Excerpted text

########################################

The former is 31 bytes, while the latter is only 21 bytes. Both perform the same task, i.e. add 2 to a sequence of 8 bytes without looping. The latter is several times faster too.

Also, it takes CPU cycles to fetch instructions too, whether they be from the cache or the main RAM.

Like Zxian just said, you essentially made my point! Saved all of 10 bytes (~nothing), and after all your data is properly aligned and all, you just might have a bigger binary. It will be the case with most programs (again, reference material mentions this too). It's easy to see too, compiling an app to use SIMD instruction sets usually results in larger binaries (but they WILL be faster).

Besides, most sensible programs will do a feature check of the CPU, and use whatever is available for the math lib, which directly makes for larger binaries to start with. Similarly, 64 bit binaries are usually bigger, but also run faster. It's a total non-issue.

And if you really care so much about code density, you shouldn't be using MMX anymore - SSE is denser (and faster). MMX is old stuff that's been replaced by better/newer techs. MMX isn't even supported anymore in some environments like Win64: ML64 (MASM) will give you a "error A2222: x87 and MMX instructions disallowed; legacy FP state not saved in Win64" error. SSE/SSE2 is where it's at nowadays. Denser, faster, handles more data at once and all (even though the binaries might be even bigger, data being 16 byte aligned with SSE2)

And I wouldn't be so surprised schools don't teach your own totally bogus metrics. There's no standard "efficiency" measure of any type (you seem to confuse this with code density, which is unrelated, and has nothing to do with speed at all). And code speed isn't "inversely proportional to the size" - much the inverse. Compilers don't have options to compile for size *OR* speed for no reason. By your reasoning, they're both one and the same. Often, the larger code is faster (like 64 bit binaries, code that implements math libs that checks and uses whatever your CPU has to make it faster, binaries being larger due to aligned data and such). Speed is what really matters. Virtually nobody wants slow apps that save a couple bytes of disk space (even glocK_94 agreed on that!)

########################################

Records to process
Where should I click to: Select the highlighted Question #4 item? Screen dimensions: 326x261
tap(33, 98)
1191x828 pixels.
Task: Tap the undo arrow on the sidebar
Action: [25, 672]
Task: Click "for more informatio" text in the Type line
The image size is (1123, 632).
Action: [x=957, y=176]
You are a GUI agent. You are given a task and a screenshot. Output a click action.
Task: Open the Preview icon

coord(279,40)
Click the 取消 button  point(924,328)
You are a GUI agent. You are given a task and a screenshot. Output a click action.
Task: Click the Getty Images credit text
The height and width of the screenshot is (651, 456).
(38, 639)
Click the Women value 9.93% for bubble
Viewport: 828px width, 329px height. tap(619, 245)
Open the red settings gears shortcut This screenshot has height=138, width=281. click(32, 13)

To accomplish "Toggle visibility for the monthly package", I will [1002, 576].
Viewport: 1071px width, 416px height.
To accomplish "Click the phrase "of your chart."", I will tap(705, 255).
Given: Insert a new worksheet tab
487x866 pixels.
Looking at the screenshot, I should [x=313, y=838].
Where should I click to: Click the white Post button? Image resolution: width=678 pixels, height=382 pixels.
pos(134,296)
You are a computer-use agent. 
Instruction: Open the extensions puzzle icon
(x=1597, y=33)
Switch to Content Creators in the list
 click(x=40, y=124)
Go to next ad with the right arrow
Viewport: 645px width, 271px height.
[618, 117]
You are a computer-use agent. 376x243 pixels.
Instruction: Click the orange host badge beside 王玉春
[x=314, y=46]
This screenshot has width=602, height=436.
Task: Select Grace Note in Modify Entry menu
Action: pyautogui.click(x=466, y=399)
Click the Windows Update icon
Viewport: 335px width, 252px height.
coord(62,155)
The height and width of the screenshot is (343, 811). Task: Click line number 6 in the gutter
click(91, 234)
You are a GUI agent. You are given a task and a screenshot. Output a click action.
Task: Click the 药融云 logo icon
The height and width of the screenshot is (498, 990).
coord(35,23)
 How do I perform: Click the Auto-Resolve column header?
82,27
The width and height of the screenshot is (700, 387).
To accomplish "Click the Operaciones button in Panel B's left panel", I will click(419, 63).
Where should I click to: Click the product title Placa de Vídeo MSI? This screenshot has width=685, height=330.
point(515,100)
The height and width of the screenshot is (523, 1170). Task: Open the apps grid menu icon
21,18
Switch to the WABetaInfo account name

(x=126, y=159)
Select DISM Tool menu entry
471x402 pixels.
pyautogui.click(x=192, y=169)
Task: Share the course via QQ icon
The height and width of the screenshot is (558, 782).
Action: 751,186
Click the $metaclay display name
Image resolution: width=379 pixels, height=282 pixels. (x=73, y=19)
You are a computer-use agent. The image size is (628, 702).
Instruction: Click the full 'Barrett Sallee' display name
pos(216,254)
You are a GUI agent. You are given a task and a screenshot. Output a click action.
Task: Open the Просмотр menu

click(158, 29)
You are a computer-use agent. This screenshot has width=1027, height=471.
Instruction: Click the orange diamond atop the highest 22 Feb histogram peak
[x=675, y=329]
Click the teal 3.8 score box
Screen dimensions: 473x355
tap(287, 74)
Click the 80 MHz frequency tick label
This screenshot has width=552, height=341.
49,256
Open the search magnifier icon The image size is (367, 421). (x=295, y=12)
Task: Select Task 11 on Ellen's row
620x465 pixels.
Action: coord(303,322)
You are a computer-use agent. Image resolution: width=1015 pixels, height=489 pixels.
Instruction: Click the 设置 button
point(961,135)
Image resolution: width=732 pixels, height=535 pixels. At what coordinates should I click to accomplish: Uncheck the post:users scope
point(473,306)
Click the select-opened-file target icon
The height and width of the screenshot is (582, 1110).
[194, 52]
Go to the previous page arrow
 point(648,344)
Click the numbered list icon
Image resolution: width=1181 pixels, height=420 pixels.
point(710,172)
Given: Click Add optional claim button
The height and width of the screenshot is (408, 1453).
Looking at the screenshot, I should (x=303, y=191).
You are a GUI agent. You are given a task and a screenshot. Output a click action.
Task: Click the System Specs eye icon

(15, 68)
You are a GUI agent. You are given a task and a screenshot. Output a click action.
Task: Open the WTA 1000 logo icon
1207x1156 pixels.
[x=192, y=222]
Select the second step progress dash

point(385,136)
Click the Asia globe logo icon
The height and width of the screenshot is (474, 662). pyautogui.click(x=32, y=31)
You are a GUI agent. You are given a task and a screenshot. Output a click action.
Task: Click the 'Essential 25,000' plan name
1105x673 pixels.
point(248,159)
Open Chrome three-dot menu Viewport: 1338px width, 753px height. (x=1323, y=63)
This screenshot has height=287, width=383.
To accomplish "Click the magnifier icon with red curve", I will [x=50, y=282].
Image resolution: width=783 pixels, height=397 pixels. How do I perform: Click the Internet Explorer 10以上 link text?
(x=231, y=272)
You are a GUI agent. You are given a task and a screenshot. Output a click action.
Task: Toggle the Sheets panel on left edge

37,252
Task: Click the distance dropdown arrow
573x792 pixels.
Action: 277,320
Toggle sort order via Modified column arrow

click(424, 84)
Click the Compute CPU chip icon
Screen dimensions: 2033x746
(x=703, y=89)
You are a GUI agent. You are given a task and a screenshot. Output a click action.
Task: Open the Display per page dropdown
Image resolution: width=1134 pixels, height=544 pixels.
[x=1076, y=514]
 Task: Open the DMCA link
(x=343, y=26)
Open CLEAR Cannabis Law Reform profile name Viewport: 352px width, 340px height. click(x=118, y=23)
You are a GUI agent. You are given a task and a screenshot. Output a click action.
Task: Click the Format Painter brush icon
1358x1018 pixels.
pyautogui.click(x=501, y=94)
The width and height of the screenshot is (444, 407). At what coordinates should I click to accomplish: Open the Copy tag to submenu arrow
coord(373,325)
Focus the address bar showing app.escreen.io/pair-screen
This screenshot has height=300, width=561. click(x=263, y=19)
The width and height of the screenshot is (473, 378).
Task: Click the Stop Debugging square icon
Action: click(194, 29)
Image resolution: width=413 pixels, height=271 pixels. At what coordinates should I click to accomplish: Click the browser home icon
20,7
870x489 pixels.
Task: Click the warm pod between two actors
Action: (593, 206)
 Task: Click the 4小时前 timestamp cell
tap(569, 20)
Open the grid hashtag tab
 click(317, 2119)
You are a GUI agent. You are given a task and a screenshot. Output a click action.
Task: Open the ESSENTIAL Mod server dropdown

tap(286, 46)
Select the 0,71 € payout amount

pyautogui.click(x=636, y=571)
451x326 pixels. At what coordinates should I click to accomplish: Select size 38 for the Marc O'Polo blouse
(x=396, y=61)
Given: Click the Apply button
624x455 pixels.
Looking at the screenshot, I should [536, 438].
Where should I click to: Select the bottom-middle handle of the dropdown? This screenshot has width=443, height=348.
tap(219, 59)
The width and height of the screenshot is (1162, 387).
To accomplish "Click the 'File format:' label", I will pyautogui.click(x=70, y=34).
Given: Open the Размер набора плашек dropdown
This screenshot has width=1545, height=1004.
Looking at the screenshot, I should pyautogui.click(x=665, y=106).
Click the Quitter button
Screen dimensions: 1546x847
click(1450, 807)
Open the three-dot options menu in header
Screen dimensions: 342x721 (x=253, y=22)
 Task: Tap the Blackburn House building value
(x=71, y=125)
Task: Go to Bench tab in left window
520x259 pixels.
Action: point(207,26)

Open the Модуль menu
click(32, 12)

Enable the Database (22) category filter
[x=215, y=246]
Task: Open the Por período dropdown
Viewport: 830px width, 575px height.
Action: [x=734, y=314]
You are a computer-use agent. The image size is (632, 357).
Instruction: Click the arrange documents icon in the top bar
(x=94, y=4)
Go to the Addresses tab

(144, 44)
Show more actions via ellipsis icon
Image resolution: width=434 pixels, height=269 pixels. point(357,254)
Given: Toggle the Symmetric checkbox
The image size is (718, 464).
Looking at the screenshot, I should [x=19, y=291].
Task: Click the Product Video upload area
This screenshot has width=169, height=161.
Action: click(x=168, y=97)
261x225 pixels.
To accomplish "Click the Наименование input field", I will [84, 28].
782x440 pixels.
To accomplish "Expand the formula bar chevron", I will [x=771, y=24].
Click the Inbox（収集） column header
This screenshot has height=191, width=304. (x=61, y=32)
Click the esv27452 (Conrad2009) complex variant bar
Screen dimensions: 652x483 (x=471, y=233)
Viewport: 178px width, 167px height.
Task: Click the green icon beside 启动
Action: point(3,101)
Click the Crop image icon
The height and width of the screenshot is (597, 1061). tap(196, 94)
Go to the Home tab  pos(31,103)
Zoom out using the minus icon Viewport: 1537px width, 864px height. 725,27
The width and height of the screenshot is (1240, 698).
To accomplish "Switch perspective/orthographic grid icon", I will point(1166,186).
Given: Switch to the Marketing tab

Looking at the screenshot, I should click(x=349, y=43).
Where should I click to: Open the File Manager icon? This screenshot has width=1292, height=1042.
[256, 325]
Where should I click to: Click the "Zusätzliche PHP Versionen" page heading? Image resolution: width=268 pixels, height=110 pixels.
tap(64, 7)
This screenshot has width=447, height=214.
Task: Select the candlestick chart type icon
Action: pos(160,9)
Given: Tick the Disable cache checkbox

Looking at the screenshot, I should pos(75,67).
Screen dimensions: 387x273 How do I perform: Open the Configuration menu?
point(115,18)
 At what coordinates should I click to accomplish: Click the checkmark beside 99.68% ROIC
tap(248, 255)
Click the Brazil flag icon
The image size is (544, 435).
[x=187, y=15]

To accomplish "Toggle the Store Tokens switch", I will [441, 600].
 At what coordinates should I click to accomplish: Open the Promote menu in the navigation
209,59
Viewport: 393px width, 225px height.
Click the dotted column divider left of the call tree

########################################

Exercise tasks
• A. Tally the lines in the records that contain the word "what", and report only that number.
• B. Write the next passage of the post on code size versus execution speed, picking up after its final sentence.
The text and the records have no connection to each other.

Results for the exercise
• A. 6

• B.
Besides, schools don't have time to teach possibly everything. A lot of it comes with continued learning & experience. So they focus on what's more important. Things like:

-they know/understand operating systems and such required stuff

-they know/understand various things like databases, XML, threads, network programming, etc.

-ensuring they have a firm grasp of concepts like OOP, MVC model, n-tier development, etc.

-teaching them about software engineering, patterns, UML, algorithms, etc.

-making sure they know a few different and useful languages: are competent with them, writing secure/stable/quality code, proper commenting, etc.

-ensuring they understand the web-side of development as well ([x]html, css, js, server-side techs, etc)

-project planning and estimates

-documenting your stuff

-profiling, load testing, effective debugging, etc.

-application life cycle management

-team development (using some SCM), unit tests, code coverage, continuous integration, etc.

-some different/more advanced stuff in various courses (3D stuff, data warehousing & OLAP, etc)

-problem solving in general, and understanding the process (user requirements, etc)

-the basics of several fields like GUI design, usability, QA, deployment, etc.

...

But like most schools, the primary intent is learning to learn (and learning by doing). Especially in programming and IT. New stuff comes at an incredible pace. It's very hard to keep up with everything (the sheer amount of new stuff that came out in the last year or so is totally insane!), and requires constant learning/retraining to stay current.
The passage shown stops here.